Task statement
Please convert the data below into a JSON list of strings, with one string for each line and blank lines omitted.

Data shown
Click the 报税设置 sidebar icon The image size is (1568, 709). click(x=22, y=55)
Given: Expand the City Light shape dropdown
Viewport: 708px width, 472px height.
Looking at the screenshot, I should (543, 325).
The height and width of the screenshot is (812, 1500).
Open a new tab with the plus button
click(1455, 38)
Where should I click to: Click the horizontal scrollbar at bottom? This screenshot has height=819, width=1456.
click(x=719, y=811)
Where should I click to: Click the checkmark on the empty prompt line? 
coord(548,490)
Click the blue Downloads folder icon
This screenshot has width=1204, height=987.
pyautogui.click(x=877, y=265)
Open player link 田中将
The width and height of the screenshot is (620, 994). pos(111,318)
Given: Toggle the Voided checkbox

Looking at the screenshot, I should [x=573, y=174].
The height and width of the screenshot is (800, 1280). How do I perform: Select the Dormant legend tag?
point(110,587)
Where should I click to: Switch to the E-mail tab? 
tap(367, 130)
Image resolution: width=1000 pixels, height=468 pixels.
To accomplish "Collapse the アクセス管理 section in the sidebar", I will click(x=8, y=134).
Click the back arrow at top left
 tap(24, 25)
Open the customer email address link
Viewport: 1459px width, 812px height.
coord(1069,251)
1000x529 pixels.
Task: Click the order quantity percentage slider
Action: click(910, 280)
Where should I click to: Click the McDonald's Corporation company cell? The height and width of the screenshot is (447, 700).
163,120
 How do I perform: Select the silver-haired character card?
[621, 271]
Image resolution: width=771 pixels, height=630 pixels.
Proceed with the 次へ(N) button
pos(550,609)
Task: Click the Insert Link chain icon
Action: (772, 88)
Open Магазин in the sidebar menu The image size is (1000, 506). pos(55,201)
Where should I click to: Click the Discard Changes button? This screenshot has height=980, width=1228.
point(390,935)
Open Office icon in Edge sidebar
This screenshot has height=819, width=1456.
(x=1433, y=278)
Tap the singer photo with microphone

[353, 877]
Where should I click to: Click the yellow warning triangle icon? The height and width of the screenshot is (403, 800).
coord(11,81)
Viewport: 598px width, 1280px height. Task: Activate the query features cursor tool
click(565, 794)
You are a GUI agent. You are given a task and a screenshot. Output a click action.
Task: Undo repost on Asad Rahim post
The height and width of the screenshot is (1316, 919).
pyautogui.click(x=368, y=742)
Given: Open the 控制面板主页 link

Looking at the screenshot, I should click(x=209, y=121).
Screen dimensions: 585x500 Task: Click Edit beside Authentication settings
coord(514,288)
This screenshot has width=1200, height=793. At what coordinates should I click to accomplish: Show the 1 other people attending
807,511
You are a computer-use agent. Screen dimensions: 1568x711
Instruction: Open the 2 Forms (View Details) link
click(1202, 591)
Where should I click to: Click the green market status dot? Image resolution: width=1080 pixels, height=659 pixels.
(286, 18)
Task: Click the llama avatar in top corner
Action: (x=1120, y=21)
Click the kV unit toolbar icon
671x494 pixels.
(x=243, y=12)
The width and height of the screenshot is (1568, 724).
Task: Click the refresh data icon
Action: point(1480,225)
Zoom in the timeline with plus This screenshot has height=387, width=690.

Written reply
[
  "Click the 报税设置 sidebar icon The image size is (1568, 709). click(x=22, y=55)",
  "Given: Expand the City Light shape dropdown",
  "Viewport: 708px width, 472px height.",
  "Looking at the screenshot, I should (543, 325).",
  "The height and width of the screenshot is (812, 1500).",
  "Open a new tab with the plus button",
  "click(1455, 38)",
  "Where should I click to: Click the horizontal scrollbar at bottom? This screenshot has height=819, width=1456.",
  "click(x=719, y=811)",
  "Where should I click to: Click the checkmark on the empty prompt line? ",
  "coord(548,490)",
  "Click the blue Downloads folder icon",
  "This screenshot has width=1204, height=987.",
  "pyautogui.click(x=877, y=265)",
  "Open player link 田中将",
  "The width and height of the screenshot is (620, 994). pos(111,318)",
  "Given: Toggle the Voided checkbox",
  "Looking at the screenshot, I should [x=573, y=174].",
  "The height and width of the screenshot is (800, 1280). How do I perform: Select the Dormant legend tag?",
  "point(110,587)",
  "Where should I click to: Switch to the E-mail tab? ",
  "tap(367, 130)",
  "Image resolution: width=1000 pixels, height=468 pixels.",
  "To accomplish \"Collapse the アクセス管理 section in the sidebar\", I will click(x=8, y=134).",
  "Click the back arrow at top left",
  " tap(24, 25)",
  "Open the customer email address link",
  "Viewport: 1459px width, 812px height.",
  "coord(1069,251)",
  "1000x529 pixels.",
  "Task: Click the order quantity percentage slider",
  "Action: click(910, 280)",
  "Where should I click to: Click the McDonald's Corporation company cell? The height and width of the screenshot is (447, 700).",
  "163,120",
  " How do I perform: Select the silver-haired character card?",
  "[621, 271]",
  "Image resolution: width=771 pixels, height=630 pixels.",
  "Proceed with the 次へ(N) button",
  "pos(550,609)",
  "Task: Click the Insert Link chain icon",
  "Action: (772, 88)",
  "Open Магазин in the sidebar menu The image size is (1000, 506). pos(55,201)",
  "Where should I click to: Click the Discard Changes button? This screenshot has height=980, width=1228.",
  "point(390,935)",
  "Open Office icon in Edge sidebar",
  "This screenshot has height=819, width=1456.",
  "(x=1433, y=278)",
  "Tap the singer photo with microphone",
  "[353, 877]",
  "Where should I click to: Click the yellow warning triangle icon? The height and width of the screenshot is (403, 800).",
  "coord(11,81)",
  "Viewport: 598px width, 1280px height. Task: Activate the query features cursor tool",
  "click(565, 794)",
  "You are a GUI agent. You are given a task and a screenshot. Output a click action.",
  "Task: Undo repost on Asad Rahim post",
  "The height and width of the screenshot is (1316, 919).",
  "pyautogui.click(x=368, y=742)",
  "Given: Open the 控制面板主页 link",
  "Looking at the screenshot, I should click(x=209, y=121).",
  "Screen dimensions: 585x500 Task: Click Edit beside Authentication settings",
  "coord(514,288)",
  "This screenshot has width=1200, height=793. At what coordinates should I click to accomplish: Show the 1 other people attending",
  "807,511",
  "You are a computer-use agent. Screen dimensions: 1568x711",
  "Instruction: Open the 2 Forms (View Details) link",
  "click(1202, 591)",
  "Where should I click to: Click the green market status dot? Image resolution: width=1080 pixels, height=659 pixels.",
  "(286, 18)",
  "Task: Click the llama avatar in top corner",
  "Action: (x=1120, y=21)",
  "Click the kV unit toolbar icon",
  "671x494 pixels.",
  "(x=243, y=12)",
  "The width and height of the screenshot is (1568, 724).",
  "Task: Click the refresh data icon",
  "Action: point(1480,225)",
  "Zoom in the timeline with plus This screenshot has height=387, width=690."
]